> [Task to carry out] Can you reproduce all the records below, substituting "desktop automation agent" for every occurrence of "computer-use agent" and leaving everything else unchanged?

--------------------------------------------------

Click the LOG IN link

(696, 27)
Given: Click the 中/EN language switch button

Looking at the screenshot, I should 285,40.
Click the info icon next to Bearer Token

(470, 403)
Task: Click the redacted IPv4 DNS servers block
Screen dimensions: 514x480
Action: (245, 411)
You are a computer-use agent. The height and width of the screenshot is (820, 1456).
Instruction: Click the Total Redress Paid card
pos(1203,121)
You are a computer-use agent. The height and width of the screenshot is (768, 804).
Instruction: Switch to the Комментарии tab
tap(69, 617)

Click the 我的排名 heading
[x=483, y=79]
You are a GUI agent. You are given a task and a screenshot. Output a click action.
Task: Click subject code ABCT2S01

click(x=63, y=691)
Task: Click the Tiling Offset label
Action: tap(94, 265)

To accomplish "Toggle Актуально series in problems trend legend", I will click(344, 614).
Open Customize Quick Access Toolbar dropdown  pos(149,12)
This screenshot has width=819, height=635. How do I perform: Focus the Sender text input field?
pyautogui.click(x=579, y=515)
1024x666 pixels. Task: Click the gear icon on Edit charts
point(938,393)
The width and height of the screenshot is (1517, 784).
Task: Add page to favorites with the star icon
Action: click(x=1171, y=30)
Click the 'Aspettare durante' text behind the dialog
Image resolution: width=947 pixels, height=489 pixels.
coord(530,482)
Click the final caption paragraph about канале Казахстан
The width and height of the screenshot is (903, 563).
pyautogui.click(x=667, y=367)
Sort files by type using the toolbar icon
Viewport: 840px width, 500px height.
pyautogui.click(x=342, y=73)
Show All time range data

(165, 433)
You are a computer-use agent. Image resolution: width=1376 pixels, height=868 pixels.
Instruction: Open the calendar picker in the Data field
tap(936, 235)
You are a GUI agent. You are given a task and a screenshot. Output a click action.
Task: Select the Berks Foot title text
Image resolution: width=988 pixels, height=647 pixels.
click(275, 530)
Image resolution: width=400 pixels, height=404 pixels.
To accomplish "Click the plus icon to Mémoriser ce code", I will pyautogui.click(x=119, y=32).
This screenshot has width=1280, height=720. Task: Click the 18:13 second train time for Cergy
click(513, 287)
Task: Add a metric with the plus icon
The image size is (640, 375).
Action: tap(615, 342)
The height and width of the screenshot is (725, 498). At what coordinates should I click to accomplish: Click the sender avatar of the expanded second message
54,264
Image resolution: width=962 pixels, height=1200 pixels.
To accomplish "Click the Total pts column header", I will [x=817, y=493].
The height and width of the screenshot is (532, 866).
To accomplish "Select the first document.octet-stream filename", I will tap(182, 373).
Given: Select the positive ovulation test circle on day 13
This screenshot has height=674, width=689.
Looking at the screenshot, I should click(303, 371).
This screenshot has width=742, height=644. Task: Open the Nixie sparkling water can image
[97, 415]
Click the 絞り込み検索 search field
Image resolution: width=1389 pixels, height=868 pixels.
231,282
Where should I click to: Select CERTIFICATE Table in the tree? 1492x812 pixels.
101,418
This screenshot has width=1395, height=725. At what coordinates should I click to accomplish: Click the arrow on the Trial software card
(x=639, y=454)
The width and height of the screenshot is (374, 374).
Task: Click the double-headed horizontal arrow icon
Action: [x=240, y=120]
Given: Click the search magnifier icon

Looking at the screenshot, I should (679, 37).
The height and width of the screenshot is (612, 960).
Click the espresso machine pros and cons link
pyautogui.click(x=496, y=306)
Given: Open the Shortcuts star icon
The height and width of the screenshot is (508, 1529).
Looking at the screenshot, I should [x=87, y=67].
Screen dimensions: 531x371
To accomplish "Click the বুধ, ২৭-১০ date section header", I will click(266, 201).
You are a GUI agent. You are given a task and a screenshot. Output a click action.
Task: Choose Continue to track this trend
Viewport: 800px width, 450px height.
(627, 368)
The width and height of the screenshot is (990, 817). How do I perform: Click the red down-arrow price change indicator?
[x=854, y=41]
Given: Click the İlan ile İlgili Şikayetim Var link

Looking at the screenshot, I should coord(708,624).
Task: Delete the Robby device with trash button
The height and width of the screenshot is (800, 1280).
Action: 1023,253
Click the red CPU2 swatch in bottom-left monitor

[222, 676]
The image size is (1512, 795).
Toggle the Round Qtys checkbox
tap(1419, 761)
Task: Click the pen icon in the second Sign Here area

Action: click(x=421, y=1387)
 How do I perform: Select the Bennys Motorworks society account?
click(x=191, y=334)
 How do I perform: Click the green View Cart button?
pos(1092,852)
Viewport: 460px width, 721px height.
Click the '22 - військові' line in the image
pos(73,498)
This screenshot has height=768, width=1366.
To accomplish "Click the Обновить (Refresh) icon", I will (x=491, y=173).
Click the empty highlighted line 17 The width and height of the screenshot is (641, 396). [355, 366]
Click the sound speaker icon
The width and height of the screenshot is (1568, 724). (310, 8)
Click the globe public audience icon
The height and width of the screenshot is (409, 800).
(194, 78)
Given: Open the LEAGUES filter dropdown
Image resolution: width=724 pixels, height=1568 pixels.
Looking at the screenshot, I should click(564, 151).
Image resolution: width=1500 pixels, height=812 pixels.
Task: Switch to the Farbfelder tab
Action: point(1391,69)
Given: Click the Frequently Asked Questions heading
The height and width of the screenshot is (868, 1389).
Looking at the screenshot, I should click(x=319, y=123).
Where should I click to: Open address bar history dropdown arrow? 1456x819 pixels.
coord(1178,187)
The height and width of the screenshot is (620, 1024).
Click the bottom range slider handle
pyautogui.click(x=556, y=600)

--------------------------------------------------

> [Finished task]
Click the LOG IN link

(696, 27)
Given: Click the 中/EN language switch button

Looking at the screenshot, I should 285,40.
Click the info icon next to Bearer Token

(470, 403)
Task: Click the redacted IPv4 DNS servers block
Screen dimensions: 514x480
Action: (245, 411)
You are a desktop automation agent. The height and width of the screenshot is (820, 1456).
Instruction: Click the Total Redress Paid card
pos(1203,121)
You are a desktop automation agent. The height and width of the screenshot is (768, 804).
Instruction: Switch to the Комментарии tab
tap(69, 617)

Click the 我的排名 heading
[x=483, y=79]
You are a GUI agent. You are given a task and a screenshot. Output a click action.
Task: Click subject code ABCT2S01

click(x=63, y=691)
Task: Click the Tiling Offset label
Action: tap(94, 265)

To accomplish "Toggle Актуально series in problems trend legend", I will click(344, 614).
Open Customize Quick Access Toolbar dropdown  pos(149,12)
This screenshot has width=819, height=635. How do I perform: Focus the Sender text input field?
pyautogui.click(x=579, y=515)
1024x666 pixels. Task: Click the gear icon on Edit charts
point(938,393)
The width and height of the screenshot is (1517, 784).
Task: Add page to favorites with the star icon
Action: click(x=1171, y=30)
Click the 'Aspettare durante' text behind the dialog
Image resolution: width=947 pixels, height=489 pixels.
coord(530,482)
Click the final caption paragraph about канале Казахстан
The width and height of the screenshot is (903, 563).
pyautogui.click(x=667, y=367)
Sort files by type using the toolbar icon
Viewport: 840px width, 500px height.
pyautogui.click(x=342, y=73)
Show All time range data

(165, 433)
You are a desktop automation agent. Image resolution: width=1376 pixels, height=868 pixels.
Instruction: Open the calendar picker in the Data field
tap(936, 235)
You are a GUI agent. You are given a task and a screenshot. Output a click action.
Task: Select the Berks Foot title text
Image resolution: width=988 pixels, height=647 pixels.
click(275, 530)
Image resolution: width=400 pixels, height=404 pixels.
To accomplish "Click the plus icon to Mémoriser ce code", I will pyautogui.click(x=119, y=32).
This screenshot has width=1280, height=720. Task: Click the 18:13 second train time for Cergy
click(513, 287)
Task: Add a metric with the plus icon
The image size is (640, 375).
Action: tap(615, 342)
The height and width of the screenshot is (725, 498). At what coordinates should I click to accomplish: Click the sender avatar of the expanded second message
54,264
Image resolution: width=962 pixels, height=1200 pixels.
To accomplish "Click the Total pts column header", I will [x=817, y=493].
The height and width of the screenshot is (532, 866).
To accomplish "Select the first document.octet-stream filename", I will tap(182, 373).
Given: Select the positive ovulation test circle on day 13
This screenshot has height=674, width=689.
Looking at the screenshot, I should click(303, 371).
This screenshot has width=742, height=644. Task: Open the Nixie sparkling water can image
[97, 415]
Click the 絞り込み検索 search field
Image resolution: width=1389 pixels, height=868 pixels.
231,282
Where should I click to: Select CERTIFICATE Table in the tree? 1492x812 pixels.
101,418
This screenshot has width=1395, height=725. At what coordinates should I click to accomplish: Click the arrow on the Trial software card
(x=639, y=454)
The width and height of the screenshot is (374, 374).
Task: Click the double-headed horizontal arrow icon
Action: [x=240, y=120]
Given: Click the search magnifier icon

Looking at the screenshot, I should (679, 37).
The height and width of the screenshot is (612, 960).
Click the espresso machine pros and cons link
pyautogui.click(x=496, y=306)
Given: Open the Shortcuts star icon
The height and width of the screenshot is (508, 1529).
Looking at the screenshot, I should [x=87, y=67].
Screen dimensions: 531x371
To accomplish "Click the বুধ, ২৭-১০ date section header", I will click(266, 201).
You are a GUI agent. You are given a task and a screenshot. Output a click action.
Task: Choose Continue to track this trend
Viewport: 800px width, 450px height.
(627, 368)
The width and height of the screenshot is (990, 817). How do I perform: Click the red down-arrow price change indicator?
[x=854, y=41]
Given: Click the İlan ile İlgili Şikayetim Var link

Looking at the screenshot, I should coord(708,624).
Task: Delete the Robby device with trash button
The height and width of the screenshot is (800, 1280).
Action: 1023,253
Click the red CPU2 swatch in bottom-left monitor

[222, 676]
The image size is (1512, 795).
Toggle the Round Qtys checkbox
tap(1419, 761)
Task: Click the pen icon in the second Sign Here area

Action: click(x=421, y=1387)
 How do I perform: Select the Bennys Motorworks society account?
click(x=191, y=334)
 How do I perform: Click the green View Cart button?
pos(1092,852)
Viewport: 460px width, 721px height.
Click the '22 - військові' line in the image
pos(73,498)
This screenshot has height=768, width=1366.
To accomplish "Click the Обновить (Refresh) icon", I will (x=491, y=173).
Click the empty highlighted line 17 The width and height of the screenshot is (641, 396). [355, 366]
Click the sound speaker icon
The width and height of the screenshot is (1568, 724). (310, 8)
Click the globe public audience icon
The height and width of the screenshot is (409, 800).
(194, 78)
Given: Open the LEAGUES filter dropdown
Image resolution: width=724 pixels, height=1568 pixels.
Looking at the screenshot, I should click(564, 151).
Image resolution: width=1500 pixels, height=812 pixels.
Task: Switch to the Farbfelder tab
Action: point(1391,69)
Given: Click the Frequently Asked Questions heading
The height and width of the screenshot is (868, 1389).
Looking at the screenshot, I should click(x=319, y=123).
Where should I click to: Open address bar history dropdown arrow? 1456x819 pixels.
coord(1178,187)
The height and width of the screenshot is (620, 1024).
Click the bottom range slider handle
pyautogui.click(x=556, y=600)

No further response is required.